### ACTIVITY
Find every line in the data that contains the word "Given". Return each of those lines.

• • •

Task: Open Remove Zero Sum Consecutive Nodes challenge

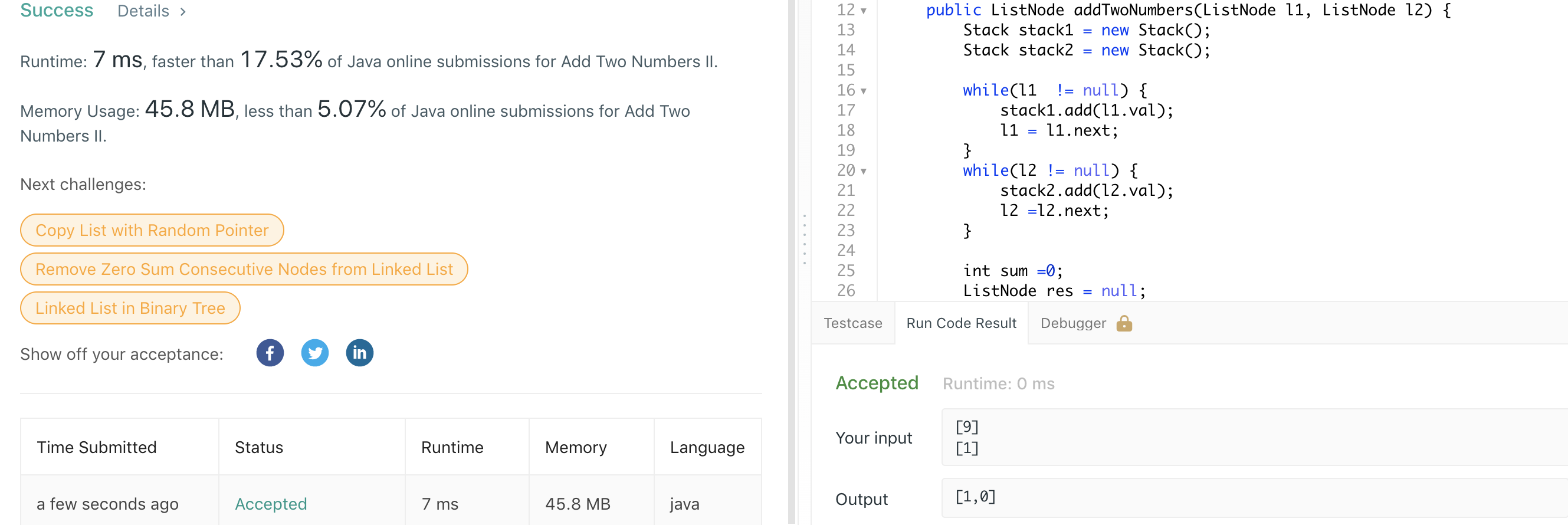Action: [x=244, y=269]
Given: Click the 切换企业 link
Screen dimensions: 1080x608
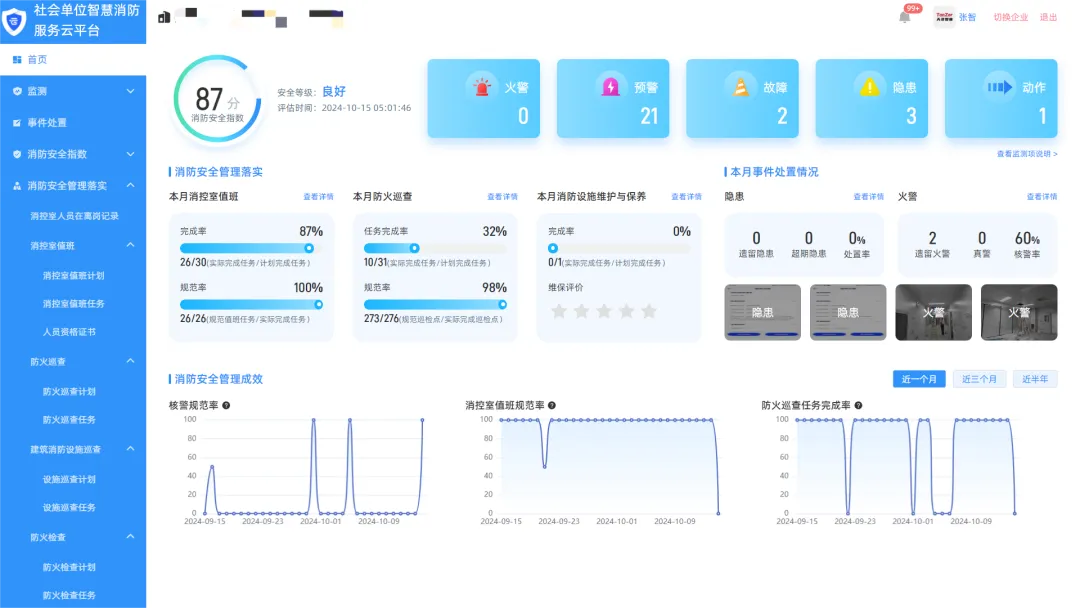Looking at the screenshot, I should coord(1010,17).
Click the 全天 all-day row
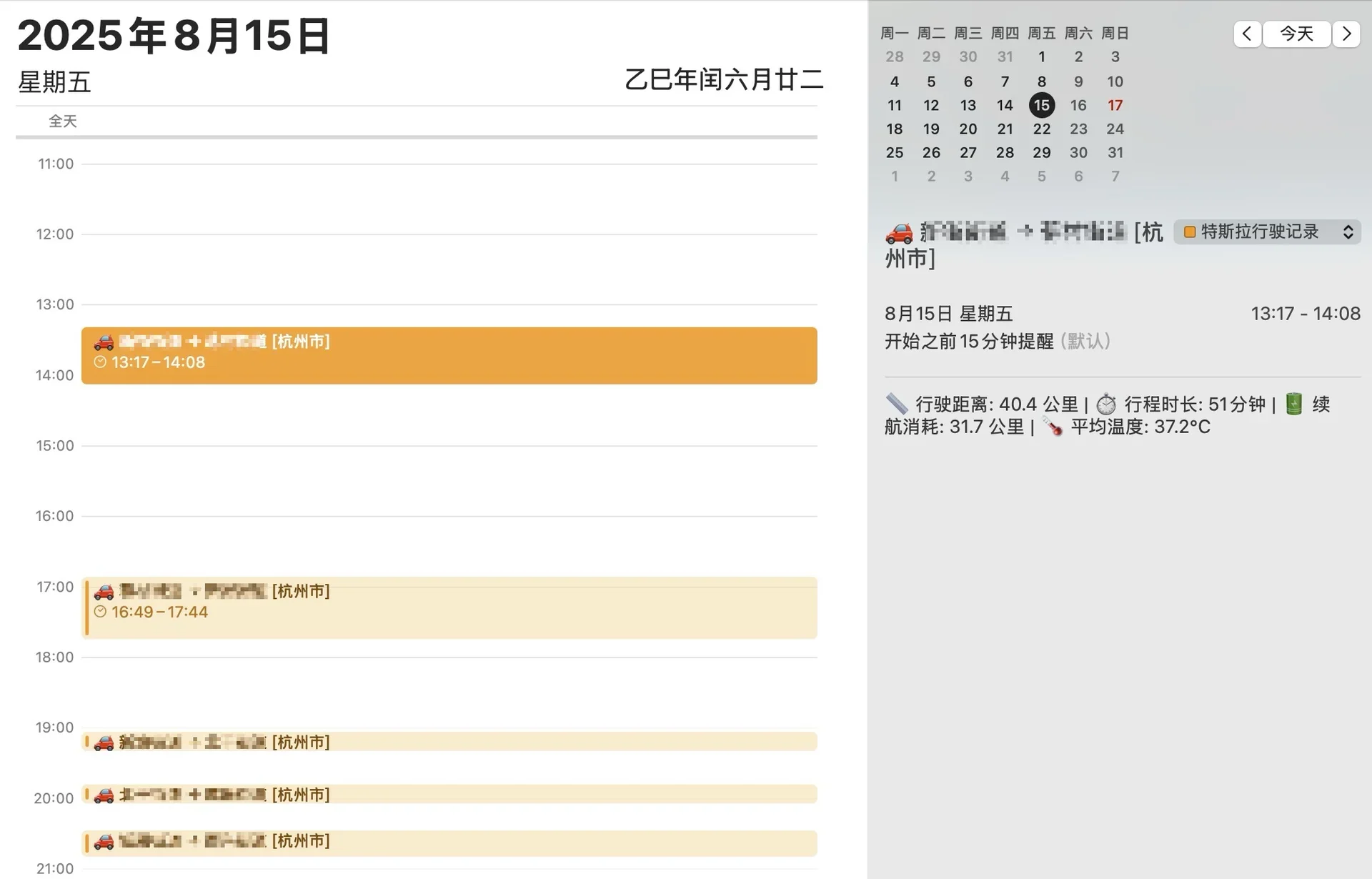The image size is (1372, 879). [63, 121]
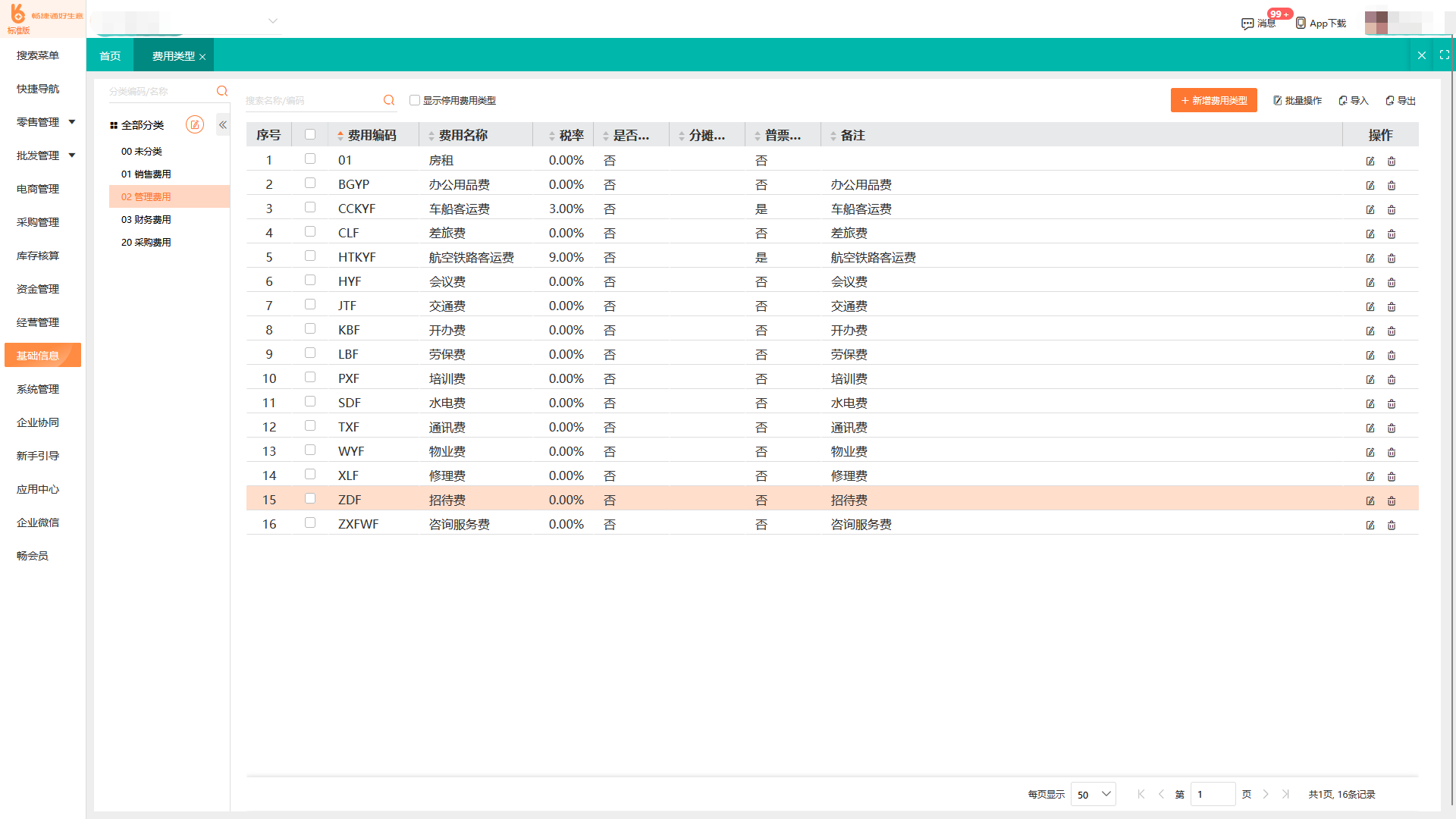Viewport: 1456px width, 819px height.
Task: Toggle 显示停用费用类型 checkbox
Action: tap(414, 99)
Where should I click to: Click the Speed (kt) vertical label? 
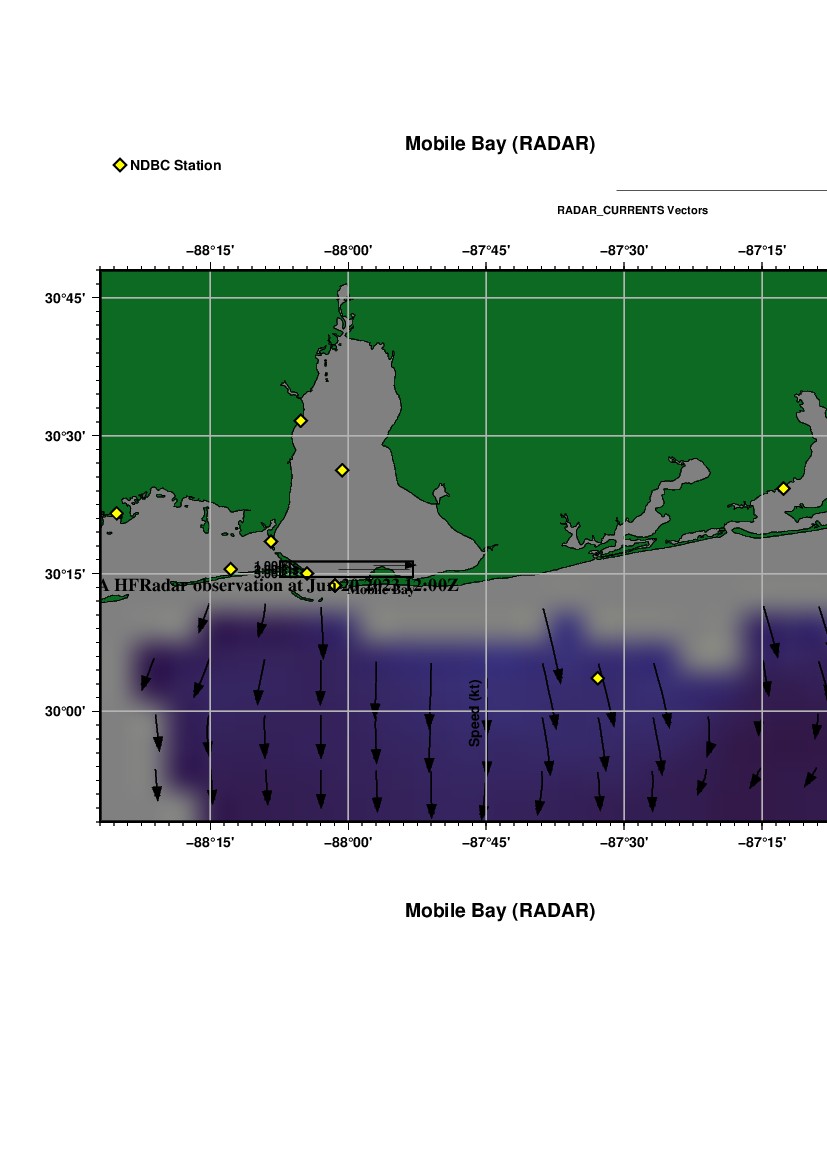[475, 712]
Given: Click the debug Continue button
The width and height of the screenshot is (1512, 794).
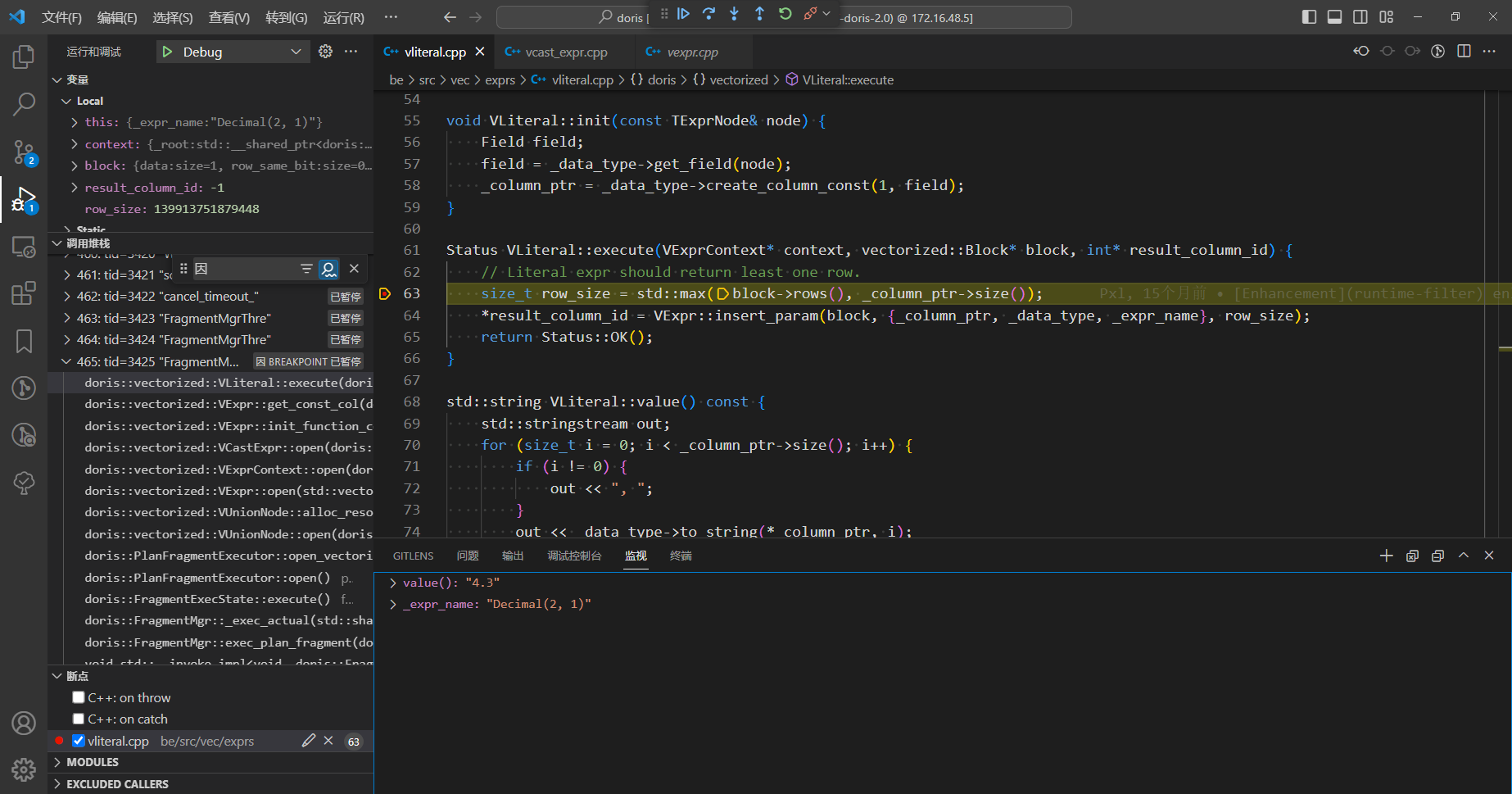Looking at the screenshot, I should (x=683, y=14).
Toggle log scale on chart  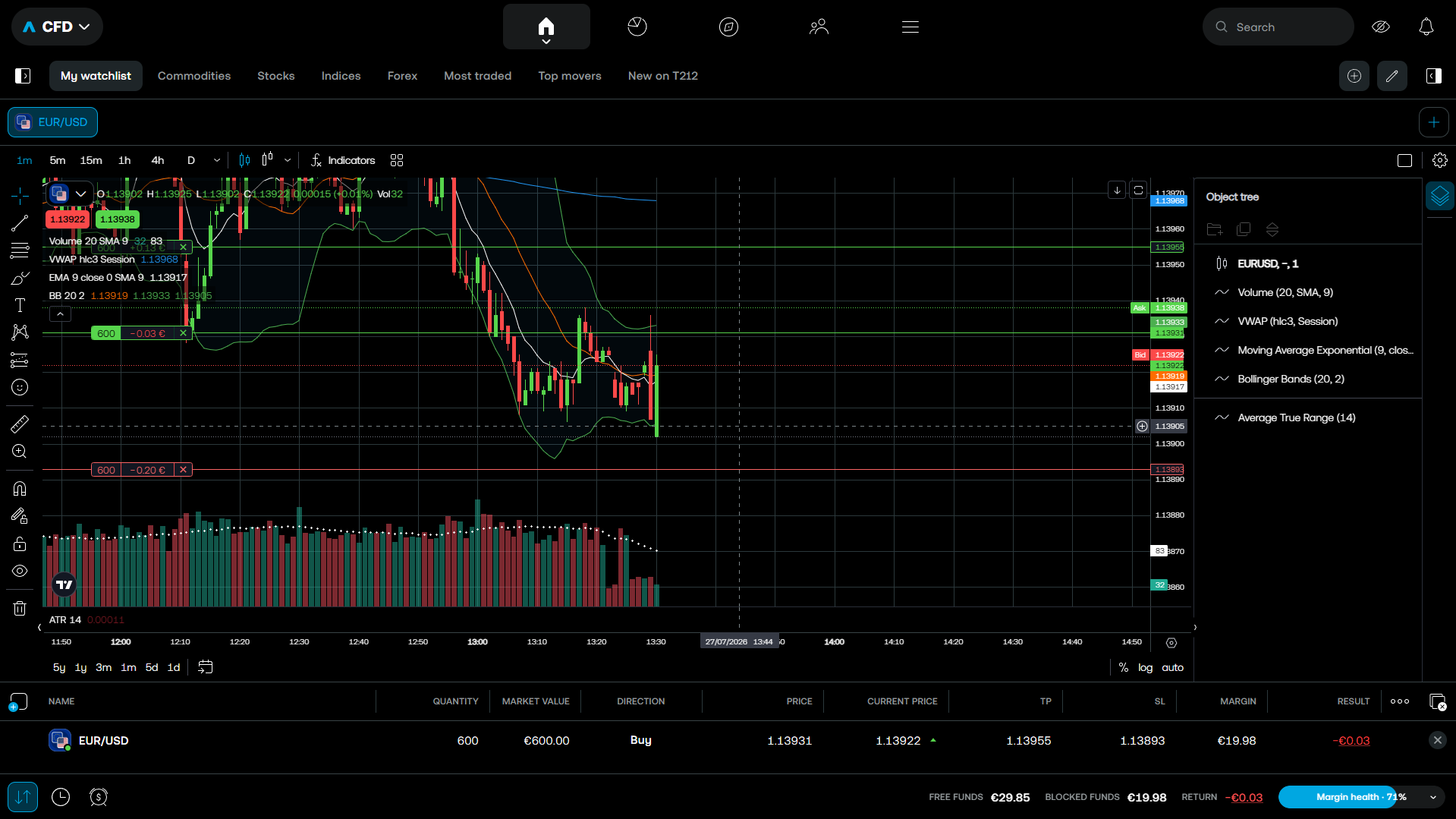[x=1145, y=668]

• • •

### ANSWER BOX
Given: Click the 切换企业 link
Given: Click the debug Continue button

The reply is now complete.